GIVEN RECORDS →
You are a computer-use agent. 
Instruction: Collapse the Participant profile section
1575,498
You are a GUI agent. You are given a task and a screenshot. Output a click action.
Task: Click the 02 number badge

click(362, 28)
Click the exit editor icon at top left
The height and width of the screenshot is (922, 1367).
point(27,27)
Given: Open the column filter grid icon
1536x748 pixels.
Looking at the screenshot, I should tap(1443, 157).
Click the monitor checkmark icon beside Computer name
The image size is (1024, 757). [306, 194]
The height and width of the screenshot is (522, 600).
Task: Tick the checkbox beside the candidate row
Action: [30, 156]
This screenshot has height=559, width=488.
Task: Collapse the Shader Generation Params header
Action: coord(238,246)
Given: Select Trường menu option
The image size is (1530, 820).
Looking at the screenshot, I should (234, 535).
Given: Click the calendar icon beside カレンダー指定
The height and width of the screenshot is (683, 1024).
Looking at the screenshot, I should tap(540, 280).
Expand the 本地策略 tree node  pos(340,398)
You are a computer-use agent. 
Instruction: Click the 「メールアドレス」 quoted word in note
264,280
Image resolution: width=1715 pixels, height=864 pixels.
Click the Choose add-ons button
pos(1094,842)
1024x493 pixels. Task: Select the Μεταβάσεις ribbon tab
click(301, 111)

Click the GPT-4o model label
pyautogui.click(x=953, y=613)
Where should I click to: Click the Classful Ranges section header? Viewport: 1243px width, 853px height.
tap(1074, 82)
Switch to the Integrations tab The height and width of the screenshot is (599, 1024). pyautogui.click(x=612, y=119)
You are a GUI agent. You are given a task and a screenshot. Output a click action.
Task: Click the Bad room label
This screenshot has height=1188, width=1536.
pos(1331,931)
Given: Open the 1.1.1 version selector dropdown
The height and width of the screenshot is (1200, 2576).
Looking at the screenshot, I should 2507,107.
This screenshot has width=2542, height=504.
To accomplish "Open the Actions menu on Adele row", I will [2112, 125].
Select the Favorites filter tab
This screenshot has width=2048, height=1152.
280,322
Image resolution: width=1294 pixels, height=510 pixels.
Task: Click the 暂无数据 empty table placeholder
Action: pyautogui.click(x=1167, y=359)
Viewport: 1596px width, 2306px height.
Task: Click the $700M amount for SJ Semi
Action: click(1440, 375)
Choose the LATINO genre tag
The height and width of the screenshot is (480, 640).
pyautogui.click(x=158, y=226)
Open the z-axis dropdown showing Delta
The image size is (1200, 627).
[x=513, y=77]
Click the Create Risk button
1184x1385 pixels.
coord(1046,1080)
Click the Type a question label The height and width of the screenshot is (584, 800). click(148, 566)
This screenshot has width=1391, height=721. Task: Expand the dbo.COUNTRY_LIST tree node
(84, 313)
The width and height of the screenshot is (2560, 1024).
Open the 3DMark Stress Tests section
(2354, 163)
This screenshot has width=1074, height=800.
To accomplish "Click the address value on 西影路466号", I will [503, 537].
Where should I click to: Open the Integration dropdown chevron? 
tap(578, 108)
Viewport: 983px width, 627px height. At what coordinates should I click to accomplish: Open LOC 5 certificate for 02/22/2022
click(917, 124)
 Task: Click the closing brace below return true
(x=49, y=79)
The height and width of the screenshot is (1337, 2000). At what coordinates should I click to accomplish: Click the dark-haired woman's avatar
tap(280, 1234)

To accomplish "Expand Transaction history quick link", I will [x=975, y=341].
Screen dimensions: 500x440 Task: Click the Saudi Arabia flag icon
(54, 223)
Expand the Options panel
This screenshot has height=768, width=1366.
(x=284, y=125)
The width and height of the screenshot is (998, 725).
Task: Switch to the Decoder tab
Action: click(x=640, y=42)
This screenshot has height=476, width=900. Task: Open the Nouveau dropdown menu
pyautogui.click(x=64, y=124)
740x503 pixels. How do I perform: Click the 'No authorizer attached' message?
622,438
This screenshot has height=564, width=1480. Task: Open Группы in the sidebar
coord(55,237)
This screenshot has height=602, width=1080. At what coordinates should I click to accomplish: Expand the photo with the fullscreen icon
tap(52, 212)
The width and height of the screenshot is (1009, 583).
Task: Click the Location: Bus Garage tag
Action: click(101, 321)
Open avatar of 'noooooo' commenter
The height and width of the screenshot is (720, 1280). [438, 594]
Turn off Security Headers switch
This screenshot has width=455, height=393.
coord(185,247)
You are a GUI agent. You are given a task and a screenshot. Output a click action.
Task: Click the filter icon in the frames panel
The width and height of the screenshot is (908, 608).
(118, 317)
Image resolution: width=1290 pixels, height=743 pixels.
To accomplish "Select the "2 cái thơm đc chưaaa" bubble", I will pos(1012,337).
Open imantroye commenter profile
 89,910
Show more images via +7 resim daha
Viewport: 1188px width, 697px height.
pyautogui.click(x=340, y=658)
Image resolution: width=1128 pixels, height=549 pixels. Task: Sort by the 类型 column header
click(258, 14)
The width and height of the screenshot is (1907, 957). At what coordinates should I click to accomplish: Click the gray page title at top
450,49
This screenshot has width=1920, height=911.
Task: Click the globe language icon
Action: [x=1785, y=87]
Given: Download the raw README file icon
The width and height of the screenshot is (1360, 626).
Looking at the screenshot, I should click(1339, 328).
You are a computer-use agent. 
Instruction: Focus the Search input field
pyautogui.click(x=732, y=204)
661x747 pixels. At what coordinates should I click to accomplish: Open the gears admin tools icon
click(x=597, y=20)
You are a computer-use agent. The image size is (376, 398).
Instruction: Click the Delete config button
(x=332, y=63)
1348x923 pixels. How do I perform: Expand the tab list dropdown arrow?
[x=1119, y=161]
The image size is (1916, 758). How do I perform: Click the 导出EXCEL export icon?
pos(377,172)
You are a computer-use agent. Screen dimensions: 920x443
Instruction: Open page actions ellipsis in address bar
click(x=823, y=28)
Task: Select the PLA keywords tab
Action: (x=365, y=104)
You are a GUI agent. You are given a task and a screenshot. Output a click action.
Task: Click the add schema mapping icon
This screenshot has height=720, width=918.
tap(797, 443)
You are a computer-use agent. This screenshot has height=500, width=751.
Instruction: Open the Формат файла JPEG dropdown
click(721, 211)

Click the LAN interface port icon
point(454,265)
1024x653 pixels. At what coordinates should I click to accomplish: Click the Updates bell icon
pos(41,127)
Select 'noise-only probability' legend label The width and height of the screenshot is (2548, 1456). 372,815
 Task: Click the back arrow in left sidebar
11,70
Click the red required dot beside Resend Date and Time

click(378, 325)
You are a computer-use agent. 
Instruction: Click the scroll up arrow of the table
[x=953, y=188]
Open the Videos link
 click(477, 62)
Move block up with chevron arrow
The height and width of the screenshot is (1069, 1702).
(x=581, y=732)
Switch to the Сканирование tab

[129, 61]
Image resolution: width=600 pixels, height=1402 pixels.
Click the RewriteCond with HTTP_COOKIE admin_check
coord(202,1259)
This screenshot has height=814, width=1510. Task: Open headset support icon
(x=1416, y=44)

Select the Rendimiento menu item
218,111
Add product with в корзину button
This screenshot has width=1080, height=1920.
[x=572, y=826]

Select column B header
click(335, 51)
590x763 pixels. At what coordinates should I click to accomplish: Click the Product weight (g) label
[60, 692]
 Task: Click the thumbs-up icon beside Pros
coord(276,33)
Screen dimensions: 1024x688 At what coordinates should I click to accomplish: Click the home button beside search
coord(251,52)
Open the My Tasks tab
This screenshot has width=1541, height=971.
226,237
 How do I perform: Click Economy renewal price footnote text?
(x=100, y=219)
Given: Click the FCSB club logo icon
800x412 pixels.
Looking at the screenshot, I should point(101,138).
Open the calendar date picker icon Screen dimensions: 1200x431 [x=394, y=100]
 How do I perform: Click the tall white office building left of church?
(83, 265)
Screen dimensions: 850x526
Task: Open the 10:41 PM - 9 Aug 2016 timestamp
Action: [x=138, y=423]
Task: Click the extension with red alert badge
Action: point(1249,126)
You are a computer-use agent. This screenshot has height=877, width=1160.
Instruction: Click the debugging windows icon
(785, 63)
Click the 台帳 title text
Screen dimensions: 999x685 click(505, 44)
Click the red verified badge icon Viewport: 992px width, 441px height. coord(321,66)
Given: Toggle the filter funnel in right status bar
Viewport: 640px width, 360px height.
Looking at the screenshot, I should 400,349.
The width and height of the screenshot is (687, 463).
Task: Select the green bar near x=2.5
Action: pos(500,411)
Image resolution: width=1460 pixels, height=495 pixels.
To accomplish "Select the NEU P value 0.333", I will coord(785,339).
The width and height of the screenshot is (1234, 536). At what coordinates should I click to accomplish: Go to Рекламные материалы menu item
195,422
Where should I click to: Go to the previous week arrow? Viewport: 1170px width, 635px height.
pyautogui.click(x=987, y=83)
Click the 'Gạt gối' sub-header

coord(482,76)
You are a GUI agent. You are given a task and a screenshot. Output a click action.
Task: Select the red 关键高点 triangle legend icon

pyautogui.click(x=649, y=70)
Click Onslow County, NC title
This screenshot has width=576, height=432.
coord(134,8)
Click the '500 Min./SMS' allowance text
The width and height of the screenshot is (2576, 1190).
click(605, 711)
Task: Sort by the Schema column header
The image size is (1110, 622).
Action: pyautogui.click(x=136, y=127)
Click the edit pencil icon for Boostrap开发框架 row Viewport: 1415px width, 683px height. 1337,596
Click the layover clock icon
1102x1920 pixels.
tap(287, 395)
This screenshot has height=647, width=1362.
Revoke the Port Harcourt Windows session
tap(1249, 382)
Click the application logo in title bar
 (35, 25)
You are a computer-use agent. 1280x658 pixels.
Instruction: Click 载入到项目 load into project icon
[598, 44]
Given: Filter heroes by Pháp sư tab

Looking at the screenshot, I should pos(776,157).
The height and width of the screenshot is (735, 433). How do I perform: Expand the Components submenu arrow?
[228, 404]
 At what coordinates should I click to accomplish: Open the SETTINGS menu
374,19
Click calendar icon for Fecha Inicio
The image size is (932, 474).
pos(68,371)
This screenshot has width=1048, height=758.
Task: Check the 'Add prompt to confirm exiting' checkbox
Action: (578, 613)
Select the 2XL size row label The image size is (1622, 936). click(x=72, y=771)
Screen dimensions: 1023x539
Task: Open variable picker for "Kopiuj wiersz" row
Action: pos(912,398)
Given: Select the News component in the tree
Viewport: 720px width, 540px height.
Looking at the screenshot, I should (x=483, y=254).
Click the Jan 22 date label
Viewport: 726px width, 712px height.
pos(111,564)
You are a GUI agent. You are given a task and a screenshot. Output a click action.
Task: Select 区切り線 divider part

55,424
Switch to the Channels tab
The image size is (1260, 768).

WHAT IS EXPECTED →
Find and count the lines of the data that include the string "panel", and report that figure by itself.

EXERCISE OUTPUT →
2